Dataset entries:

------------------------------

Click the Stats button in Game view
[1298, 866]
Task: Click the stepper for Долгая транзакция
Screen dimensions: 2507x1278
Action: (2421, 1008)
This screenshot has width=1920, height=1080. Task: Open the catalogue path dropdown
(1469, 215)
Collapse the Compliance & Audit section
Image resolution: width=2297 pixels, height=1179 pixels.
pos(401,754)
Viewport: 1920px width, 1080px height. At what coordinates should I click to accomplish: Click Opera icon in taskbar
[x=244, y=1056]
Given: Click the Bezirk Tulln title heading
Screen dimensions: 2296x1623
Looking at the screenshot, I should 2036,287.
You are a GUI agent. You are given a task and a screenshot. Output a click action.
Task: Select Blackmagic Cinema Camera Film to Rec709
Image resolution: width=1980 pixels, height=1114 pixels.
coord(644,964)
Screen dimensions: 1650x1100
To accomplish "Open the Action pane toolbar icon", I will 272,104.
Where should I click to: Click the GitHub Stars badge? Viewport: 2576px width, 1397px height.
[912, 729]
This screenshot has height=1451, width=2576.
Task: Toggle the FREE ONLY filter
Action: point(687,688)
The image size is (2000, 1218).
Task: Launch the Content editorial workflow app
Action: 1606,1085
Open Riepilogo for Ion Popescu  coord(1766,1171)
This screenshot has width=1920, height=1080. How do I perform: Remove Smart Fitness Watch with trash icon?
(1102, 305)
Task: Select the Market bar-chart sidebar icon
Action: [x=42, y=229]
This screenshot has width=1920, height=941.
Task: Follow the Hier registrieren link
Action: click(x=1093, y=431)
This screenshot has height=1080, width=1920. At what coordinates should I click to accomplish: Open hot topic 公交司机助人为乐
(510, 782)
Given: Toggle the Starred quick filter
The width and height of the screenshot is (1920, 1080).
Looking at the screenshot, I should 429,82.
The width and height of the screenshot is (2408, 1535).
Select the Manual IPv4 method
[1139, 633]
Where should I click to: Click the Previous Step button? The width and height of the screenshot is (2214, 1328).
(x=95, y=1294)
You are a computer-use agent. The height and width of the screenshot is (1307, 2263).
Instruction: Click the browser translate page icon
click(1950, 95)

------------------------------

Above are the records; from them, give again exactly the lines from the one containing "Given: Click the Bezirk Tulln title heading" through the one containing "The width and height of the screenshot is (2408, 1535).", both included.

Given: Click the Bezirk Tulln title heading
Screen dimensions: 2296x1623
Looking at the screenshot, I should 2036,287.
You are a GUI agent. You are given a task and a screenshot. Output a click action.
Task: Select Blackmagic Cinema Camera Film to Rec709
Image resolution: width=1980 pixels, height=1114 pixels.
coord(644,964)
Screen dimensions: 1650x1100
To accomplish "Open the Action pane toolbar icon", I will 272,104.
Where should I click to: Click the GitHub Stars badge? Viewport: 2576px width, 1397px height.
[912, 729]
This screenshot has height=1451, width=2576.
Task: Toggle the FREE ONLY filter
Action: point(687,688)
The image size is (2000, 1218).
Task: Launch the Content editorial workflow app
Action: 1606,1085
Open Riepilogo for Ion Popescu  coord(1766,1171)
This screenshot has width=1920, height=1080. How do I perform: Remove Smart Fitness Watch with trash icon?
(1102, 305)
Task: Select the Market bar-chart sidebar icon
Action: [x=42, y=229]
This screenshot has width=1920, height=941.
Task: Follow the Hier registrieren link
Action: click(x=1093, y=431)
This screenshot has height=1080, width=1920. At what coordinates should I click to accomplish: Open hot topic 公交司机助人为乐
(510, 782)
Given: Toggle the Starred quick filter
The width and height of the screenshot is (1920, 1080).
Looking at the screenshot, I should 429,82.
The width and height of the screenshot is (2408, 1535).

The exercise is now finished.